Between the mountain and Alcamo there is an imposing bank of travertine dating back to Pleistocene which has been exploited nearly all to get slabs for the building industry. However the quarries are also an important site for paleontology because they have found important fossils there.

In particular inside one of these quarries (now Geosite Travertino della Cava Cappuccini (Alcamo)), they have found remains (a natural cast of the brain, defences and molar teeth) of the dwarf elephant, Elephas falconeri, the spheric eggs and the fossilized armour of a big tortoise (Geochelone sp.).
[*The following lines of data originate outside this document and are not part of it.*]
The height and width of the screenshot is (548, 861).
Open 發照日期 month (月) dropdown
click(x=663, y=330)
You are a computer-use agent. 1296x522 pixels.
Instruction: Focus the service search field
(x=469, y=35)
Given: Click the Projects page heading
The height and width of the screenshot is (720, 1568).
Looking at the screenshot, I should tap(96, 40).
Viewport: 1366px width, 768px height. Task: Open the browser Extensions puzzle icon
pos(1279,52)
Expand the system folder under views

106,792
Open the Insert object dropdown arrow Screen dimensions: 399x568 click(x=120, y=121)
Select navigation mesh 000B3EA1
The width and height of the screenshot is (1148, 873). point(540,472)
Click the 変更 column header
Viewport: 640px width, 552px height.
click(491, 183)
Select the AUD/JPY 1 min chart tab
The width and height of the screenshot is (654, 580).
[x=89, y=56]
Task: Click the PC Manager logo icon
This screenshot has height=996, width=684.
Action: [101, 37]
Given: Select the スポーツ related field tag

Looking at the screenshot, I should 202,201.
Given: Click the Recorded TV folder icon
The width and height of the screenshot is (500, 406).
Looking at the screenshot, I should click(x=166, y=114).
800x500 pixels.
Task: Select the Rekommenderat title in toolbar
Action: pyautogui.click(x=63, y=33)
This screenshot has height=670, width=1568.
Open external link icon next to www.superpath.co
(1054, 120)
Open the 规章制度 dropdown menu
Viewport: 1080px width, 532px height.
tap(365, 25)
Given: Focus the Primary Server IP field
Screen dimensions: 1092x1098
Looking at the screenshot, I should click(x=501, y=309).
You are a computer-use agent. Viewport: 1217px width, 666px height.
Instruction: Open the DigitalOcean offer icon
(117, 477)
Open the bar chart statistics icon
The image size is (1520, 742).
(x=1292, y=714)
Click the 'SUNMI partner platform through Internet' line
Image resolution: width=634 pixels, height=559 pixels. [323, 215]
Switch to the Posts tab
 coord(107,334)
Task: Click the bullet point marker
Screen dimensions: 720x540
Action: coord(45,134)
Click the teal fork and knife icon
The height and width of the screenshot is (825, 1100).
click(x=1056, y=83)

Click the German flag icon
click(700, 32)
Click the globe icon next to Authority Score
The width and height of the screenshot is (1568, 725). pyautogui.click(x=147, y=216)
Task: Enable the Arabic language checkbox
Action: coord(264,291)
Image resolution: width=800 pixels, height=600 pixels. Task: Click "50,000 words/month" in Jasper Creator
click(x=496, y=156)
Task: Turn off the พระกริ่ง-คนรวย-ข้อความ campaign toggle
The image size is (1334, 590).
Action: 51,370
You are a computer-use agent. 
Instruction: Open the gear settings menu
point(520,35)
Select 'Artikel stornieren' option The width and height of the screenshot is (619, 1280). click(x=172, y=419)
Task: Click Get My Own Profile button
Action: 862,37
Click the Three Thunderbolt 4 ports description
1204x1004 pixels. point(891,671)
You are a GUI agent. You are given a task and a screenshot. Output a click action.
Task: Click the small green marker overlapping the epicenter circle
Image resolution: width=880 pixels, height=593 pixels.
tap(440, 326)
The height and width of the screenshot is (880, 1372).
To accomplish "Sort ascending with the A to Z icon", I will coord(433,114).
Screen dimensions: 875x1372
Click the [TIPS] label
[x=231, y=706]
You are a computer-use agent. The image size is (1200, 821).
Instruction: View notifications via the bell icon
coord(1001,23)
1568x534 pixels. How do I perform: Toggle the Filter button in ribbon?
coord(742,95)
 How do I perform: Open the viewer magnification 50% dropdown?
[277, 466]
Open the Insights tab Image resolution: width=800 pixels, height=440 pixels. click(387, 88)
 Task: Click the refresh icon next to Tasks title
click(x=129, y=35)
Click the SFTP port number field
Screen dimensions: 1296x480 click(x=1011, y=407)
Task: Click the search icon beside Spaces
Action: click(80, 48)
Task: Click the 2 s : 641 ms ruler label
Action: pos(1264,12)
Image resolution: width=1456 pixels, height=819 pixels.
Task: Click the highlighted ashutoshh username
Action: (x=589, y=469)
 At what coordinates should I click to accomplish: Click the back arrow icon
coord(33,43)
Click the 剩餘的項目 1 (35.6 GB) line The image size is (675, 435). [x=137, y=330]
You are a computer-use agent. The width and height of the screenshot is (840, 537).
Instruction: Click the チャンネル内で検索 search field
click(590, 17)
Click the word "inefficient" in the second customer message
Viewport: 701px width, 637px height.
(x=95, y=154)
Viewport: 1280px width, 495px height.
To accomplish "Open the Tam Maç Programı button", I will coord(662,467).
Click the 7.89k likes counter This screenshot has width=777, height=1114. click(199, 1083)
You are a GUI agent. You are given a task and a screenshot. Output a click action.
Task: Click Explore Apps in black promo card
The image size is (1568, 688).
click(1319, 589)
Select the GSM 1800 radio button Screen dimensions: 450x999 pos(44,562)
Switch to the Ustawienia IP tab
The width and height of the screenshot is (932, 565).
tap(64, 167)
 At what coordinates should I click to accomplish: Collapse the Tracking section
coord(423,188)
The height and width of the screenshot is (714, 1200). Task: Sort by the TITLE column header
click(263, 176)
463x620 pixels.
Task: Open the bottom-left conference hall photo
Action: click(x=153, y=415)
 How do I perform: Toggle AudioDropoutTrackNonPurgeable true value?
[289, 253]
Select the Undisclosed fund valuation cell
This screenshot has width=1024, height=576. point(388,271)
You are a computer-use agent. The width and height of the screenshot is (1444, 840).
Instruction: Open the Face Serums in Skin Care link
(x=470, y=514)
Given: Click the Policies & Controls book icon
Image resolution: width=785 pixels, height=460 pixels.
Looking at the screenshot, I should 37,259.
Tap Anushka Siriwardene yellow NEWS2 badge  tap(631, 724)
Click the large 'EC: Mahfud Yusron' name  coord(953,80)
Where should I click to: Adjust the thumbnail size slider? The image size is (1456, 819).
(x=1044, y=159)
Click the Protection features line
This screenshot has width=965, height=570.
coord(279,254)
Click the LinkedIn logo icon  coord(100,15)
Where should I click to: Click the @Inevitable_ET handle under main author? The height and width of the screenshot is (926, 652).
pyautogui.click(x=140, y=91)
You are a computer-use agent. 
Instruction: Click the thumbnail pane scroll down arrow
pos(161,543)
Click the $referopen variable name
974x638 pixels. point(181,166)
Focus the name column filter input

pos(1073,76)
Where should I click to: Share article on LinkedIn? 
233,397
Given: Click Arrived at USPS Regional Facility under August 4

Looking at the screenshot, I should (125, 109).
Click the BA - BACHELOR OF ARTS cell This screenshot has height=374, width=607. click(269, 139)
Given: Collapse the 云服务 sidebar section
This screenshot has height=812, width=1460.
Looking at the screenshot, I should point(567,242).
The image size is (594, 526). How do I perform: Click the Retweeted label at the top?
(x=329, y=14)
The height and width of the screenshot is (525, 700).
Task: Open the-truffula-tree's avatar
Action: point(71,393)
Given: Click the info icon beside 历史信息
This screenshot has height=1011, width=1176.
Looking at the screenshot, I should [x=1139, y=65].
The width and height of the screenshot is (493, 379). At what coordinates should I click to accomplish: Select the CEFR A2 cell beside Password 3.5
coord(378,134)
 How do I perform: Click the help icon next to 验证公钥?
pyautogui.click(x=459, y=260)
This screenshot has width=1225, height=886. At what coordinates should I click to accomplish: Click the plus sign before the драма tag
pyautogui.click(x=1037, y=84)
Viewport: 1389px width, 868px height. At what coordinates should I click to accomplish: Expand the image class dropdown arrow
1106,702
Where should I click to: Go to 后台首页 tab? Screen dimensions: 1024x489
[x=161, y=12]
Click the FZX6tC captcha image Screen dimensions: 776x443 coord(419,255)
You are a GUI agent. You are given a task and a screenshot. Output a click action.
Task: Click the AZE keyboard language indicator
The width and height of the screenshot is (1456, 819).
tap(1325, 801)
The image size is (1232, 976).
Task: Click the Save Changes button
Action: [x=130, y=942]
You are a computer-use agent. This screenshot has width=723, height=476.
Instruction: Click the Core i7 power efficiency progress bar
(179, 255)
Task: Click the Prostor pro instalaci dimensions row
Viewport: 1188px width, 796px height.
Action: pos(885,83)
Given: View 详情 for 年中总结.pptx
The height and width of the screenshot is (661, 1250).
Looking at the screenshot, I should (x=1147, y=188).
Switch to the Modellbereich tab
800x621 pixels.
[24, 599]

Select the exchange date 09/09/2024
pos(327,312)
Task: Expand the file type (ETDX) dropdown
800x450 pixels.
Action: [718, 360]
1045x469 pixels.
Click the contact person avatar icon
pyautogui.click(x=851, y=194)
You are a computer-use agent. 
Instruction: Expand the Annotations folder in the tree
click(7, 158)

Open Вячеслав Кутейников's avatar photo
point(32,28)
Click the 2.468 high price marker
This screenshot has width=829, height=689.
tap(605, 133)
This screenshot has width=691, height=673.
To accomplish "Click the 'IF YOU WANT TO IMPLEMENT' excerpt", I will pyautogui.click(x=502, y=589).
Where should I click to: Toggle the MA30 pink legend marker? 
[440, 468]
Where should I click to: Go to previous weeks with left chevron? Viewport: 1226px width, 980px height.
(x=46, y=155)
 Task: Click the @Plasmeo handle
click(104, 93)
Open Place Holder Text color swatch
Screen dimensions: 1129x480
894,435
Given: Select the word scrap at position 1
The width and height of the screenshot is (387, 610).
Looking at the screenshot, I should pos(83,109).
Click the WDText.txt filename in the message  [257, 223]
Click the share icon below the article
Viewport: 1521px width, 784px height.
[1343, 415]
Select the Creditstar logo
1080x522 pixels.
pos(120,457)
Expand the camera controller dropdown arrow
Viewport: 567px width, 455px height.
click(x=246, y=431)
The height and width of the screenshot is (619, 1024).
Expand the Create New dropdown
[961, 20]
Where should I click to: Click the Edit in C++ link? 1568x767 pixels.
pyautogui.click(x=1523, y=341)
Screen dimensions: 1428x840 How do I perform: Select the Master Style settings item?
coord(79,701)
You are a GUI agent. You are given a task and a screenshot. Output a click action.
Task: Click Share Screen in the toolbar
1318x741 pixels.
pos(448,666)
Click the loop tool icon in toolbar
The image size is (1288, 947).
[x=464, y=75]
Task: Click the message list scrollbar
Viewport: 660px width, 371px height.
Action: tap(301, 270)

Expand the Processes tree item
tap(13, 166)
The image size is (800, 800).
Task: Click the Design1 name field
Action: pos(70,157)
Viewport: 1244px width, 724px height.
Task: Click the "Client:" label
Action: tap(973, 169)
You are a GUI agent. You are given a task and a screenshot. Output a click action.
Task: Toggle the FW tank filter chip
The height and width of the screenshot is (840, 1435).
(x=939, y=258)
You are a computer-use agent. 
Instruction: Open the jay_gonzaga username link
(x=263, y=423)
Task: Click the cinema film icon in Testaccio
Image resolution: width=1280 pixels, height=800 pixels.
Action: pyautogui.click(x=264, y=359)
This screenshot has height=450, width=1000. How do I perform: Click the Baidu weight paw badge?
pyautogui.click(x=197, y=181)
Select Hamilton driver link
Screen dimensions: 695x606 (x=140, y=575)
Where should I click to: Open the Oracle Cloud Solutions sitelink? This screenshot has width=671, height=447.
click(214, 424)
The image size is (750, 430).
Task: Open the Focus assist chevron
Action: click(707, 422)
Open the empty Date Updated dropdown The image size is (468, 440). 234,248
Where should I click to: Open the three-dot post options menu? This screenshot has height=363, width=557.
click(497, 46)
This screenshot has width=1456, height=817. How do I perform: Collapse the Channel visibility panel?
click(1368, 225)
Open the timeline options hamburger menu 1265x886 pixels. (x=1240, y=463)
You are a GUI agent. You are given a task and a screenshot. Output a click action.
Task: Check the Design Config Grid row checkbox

These last two fossil findings are kept at Museo paleontologico e geologico di Palermo "Gaetano Giorgio Gemmellaro". The site has also allowed to re-establish the correct "stratigraphy" of the Elephas in Sicily because, in a fracture of travertine filled with "paleosuolo" (then more recently than travertine itself), they have found the remains of a medium size elephant, the Elephas mnaidriensis, which had been wrongly considered the dwarf elephant's ancestor.

Inside Alcamo travertine they also discovered specimens of giant dormouse, Cervus elaphus e Sus scrofa, hosted at the Civic Museum of Prehistory "Torre di Lignì" in Trapani.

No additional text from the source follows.